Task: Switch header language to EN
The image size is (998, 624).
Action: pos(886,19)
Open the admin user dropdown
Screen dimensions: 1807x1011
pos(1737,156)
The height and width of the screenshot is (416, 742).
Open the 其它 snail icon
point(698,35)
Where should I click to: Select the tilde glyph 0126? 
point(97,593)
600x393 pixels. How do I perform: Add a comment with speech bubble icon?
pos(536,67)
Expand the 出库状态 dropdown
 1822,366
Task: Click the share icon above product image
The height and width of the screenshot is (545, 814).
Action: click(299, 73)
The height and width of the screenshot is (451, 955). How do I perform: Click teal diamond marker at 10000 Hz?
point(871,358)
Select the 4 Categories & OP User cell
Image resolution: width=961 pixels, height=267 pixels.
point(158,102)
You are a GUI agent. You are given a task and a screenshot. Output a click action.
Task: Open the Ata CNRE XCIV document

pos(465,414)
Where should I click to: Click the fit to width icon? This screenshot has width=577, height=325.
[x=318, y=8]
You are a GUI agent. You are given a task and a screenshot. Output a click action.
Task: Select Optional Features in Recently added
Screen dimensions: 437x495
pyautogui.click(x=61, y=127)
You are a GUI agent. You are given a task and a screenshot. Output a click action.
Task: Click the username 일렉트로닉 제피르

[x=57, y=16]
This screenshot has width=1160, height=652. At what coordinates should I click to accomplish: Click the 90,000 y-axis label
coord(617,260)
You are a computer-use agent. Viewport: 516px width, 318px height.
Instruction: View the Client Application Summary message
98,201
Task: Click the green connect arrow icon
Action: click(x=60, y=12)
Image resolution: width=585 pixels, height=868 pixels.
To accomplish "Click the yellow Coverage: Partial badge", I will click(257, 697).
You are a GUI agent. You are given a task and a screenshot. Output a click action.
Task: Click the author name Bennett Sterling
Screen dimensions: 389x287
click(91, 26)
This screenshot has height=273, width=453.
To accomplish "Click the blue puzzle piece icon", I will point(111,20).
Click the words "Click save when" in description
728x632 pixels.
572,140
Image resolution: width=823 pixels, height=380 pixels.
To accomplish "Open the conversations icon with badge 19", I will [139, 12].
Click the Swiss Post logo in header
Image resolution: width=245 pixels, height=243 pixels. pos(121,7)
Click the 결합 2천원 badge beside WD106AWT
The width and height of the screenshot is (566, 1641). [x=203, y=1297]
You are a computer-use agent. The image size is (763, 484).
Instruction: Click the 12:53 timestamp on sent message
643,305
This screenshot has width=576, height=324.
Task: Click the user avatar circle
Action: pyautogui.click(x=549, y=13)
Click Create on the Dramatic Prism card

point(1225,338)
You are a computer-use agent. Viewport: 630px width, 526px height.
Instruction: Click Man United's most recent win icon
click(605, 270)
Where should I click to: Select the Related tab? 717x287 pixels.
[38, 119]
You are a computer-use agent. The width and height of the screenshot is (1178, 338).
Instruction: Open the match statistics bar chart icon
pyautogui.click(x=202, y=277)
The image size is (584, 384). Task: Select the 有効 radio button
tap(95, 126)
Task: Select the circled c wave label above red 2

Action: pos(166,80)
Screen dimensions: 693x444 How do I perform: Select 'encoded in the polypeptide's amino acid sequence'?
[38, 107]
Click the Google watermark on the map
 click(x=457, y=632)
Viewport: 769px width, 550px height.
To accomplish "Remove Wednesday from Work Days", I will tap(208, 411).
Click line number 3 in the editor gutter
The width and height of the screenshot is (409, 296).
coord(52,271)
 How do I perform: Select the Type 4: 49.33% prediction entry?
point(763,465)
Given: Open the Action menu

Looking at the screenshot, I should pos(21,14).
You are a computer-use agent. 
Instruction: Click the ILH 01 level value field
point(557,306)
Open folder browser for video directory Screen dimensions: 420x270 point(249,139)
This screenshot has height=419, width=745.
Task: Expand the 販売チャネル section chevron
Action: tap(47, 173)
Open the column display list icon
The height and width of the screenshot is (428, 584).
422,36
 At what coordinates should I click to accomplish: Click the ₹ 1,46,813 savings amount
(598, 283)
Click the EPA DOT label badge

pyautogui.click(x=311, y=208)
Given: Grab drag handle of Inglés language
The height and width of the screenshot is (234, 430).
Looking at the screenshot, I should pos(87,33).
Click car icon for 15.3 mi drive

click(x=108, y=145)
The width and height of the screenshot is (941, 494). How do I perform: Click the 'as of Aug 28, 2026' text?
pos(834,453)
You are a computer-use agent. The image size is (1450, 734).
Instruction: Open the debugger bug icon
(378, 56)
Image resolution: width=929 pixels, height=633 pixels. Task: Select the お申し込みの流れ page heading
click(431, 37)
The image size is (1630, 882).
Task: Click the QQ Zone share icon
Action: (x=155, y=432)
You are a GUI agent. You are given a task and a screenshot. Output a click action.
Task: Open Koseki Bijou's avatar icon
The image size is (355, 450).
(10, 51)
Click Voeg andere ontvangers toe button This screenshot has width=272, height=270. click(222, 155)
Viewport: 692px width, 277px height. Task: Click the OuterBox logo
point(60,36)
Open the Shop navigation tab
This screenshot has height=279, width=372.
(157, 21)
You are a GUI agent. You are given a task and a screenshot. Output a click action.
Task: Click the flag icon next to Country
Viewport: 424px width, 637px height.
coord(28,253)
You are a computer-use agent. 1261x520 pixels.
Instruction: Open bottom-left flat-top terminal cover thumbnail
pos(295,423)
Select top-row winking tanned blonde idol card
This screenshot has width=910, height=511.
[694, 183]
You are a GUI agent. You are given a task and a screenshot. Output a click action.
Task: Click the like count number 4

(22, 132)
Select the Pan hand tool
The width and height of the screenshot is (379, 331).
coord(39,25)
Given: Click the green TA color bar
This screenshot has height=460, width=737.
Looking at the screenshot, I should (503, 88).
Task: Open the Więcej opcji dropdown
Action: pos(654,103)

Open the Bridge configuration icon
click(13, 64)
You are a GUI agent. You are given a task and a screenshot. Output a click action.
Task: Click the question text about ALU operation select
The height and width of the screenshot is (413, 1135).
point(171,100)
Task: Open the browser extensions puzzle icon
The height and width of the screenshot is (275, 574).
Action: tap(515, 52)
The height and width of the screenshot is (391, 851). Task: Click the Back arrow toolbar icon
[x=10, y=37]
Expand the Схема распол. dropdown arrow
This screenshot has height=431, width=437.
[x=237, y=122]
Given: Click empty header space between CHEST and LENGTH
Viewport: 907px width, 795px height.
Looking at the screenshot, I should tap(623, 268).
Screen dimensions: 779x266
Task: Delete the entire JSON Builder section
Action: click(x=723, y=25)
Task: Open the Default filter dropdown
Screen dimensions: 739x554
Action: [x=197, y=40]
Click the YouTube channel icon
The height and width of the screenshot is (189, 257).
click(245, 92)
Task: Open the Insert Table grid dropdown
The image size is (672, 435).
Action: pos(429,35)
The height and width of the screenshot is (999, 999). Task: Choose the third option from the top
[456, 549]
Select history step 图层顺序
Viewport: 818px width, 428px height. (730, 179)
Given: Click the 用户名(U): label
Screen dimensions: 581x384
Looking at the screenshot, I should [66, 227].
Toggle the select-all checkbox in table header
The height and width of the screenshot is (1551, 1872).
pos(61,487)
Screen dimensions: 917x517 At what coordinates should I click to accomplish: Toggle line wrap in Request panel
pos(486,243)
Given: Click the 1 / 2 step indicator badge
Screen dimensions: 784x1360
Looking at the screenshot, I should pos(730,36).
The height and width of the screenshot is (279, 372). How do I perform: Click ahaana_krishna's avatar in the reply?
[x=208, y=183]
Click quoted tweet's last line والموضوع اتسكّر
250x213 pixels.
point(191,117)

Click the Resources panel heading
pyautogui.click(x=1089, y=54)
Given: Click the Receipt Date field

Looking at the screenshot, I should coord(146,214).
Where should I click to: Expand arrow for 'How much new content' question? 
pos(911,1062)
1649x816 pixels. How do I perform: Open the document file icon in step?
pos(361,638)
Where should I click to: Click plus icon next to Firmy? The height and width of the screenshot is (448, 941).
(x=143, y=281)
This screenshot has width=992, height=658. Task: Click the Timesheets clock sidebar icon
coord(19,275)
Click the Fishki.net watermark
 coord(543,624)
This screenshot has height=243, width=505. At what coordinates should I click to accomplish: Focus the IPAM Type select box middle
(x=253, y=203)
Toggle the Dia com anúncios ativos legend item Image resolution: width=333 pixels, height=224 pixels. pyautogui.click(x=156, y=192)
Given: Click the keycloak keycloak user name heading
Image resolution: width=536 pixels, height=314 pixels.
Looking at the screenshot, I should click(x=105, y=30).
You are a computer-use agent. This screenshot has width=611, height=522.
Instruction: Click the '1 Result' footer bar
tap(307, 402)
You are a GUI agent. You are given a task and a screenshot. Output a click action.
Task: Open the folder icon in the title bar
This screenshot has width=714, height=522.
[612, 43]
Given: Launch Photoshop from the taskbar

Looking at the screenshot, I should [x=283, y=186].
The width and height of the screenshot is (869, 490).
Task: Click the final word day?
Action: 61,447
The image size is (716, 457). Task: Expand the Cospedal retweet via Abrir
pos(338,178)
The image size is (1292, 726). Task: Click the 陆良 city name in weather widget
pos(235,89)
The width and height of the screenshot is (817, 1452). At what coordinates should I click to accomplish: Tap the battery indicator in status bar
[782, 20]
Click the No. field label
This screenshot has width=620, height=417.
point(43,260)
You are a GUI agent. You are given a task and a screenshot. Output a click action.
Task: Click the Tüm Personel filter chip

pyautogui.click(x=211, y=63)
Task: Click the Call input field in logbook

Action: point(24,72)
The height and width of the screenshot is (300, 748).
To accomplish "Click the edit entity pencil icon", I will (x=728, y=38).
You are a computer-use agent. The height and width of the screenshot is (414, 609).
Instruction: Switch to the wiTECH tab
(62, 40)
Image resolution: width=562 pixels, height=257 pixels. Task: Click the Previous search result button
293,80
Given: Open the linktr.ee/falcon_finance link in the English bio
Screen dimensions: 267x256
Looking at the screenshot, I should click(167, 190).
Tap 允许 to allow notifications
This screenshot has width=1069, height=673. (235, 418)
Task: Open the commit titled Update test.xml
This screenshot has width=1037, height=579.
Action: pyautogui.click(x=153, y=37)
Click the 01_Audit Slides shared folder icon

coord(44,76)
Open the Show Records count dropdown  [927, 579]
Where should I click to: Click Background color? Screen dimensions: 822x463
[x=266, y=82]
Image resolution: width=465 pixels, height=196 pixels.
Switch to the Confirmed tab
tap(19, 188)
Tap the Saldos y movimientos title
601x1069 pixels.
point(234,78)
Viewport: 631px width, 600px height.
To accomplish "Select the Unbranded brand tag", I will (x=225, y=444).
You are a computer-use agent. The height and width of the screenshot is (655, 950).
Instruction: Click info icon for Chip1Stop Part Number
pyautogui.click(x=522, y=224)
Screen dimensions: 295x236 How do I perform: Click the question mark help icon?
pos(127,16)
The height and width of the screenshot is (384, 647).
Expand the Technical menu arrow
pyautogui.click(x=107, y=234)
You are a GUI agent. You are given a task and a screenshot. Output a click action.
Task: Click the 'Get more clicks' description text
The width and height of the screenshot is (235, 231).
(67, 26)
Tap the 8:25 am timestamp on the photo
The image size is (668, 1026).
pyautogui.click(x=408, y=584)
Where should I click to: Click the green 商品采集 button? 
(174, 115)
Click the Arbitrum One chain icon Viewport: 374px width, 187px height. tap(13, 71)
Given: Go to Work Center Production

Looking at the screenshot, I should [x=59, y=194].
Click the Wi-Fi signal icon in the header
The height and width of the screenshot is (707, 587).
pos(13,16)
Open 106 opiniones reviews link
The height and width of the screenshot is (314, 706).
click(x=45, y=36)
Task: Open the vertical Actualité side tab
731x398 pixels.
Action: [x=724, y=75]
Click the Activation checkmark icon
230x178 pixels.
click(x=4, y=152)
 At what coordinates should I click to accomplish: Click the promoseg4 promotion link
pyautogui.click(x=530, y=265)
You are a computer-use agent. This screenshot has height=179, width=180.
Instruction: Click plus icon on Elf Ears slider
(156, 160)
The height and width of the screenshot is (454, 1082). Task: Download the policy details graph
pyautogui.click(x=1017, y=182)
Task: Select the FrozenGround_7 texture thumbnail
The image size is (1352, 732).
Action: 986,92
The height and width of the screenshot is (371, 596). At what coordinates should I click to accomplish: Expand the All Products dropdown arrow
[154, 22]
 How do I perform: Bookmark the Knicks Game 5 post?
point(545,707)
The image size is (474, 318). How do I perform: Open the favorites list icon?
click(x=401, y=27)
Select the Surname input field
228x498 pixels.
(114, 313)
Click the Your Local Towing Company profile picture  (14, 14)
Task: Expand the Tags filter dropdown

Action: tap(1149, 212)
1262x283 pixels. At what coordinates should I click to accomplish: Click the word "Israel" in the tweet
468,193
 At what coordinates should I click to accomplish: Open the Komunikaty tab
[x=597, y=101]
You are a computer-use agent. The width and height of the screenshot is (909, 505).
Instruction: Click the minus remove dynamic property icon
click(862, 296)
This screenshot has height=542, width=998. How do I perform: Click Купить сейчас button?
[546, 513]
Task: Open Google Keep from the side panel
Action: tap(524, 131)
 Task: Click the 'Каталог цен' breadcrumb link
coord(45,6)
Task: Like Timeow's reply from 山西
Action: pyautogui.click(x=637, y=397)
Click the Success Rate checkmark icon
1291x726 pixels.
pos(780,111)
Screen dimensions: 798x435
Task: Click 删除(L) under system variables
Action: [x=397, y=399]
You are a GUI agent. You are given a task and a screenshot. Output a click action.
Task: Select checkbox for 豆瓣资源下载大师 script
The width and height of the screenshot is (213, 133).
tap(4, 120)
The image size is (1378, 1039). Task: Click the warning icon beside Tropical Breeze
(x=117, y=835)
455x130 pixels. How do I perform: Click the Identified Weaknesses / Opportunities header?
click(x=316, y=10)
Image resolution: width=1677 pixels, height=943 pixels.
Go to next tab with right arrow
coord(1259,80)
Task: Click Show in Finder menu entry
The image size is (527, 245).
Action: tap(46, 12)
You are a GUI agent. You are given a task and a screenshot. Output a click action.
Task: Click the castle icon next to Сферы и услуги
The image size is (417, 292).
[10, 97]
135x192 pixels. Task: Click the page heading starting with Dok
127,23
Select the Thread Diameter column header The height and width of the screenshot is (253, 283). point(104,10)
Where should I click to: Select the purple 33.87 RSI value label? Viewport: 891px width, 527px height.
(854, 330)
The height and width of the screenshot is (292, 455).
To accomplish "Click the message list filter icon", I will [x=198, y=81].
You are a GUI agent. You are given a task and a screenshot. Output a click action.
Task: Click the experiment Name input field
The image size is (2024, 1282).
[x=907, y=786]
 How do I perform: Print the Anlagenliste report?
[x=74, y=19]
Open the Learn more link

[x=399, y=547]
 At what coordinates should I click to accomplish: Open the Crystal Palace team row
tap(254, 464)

****************************************

WHAT NEEDS TO BE DONE:
Taking the line with "Open the column display list icon" as the first and the line with "Task: Click the flag icon next to Country" as the last, retype that stretch of the data above exactly, with no other lines.

WRITTEN RESPONSE:
Open the column display list icon
The height and width of the screenshot is (428, 584).
422,36
 At what coordinates should I click to accomplish: Click the ₹ 1,46,813 savings amount
(598, 283)
Click the EPA DOT label badge

pyautogui.click(x=311, y=208)
Given: Grab drag handle of Inglés language
The height and width of the screenshot is (234, 430).
Looking at the screenshot, I should pos(87,33).
Click car icon for 15.3 mi drive

click(x=108, y=145)
The width and height of the screenshot is (941, 494). How do I perform: Click the 'as of Aug 28, 2026' text?
pos(834,453)
You are a computer-use agent. The image size is (1450, 734).
Instruction: Open the debugger bug icon
(378, 56)
Image resolution: width=929 pixels, height=633 pixels. Task: Select the お申し込みの流れ page heading
click(431, 37)
The image size is (1630, 882).
Task: Click the QQ Zone share icon
Action: (x=155, y=432)
You are a GUI agent. You are given a task and a screenshot. Output a click action.
Task: Open Koseki Bijou's avatar icon
The image size is (355, 450).
(10, 51)
Click Voeg andere ontvangers toe button This screenshot has width=272, height=270. click(222, 155)
Viewport: 692px width, 277px height. Task: Click the OuterBox logo
point(60,36)
Open the Shop navigation tab
This screenshot has height=279, width=372.
(157, 21)
You are a GUI agent. You are given a task and a screenshot. Output a click action.
Task: Click the flag icon next to Country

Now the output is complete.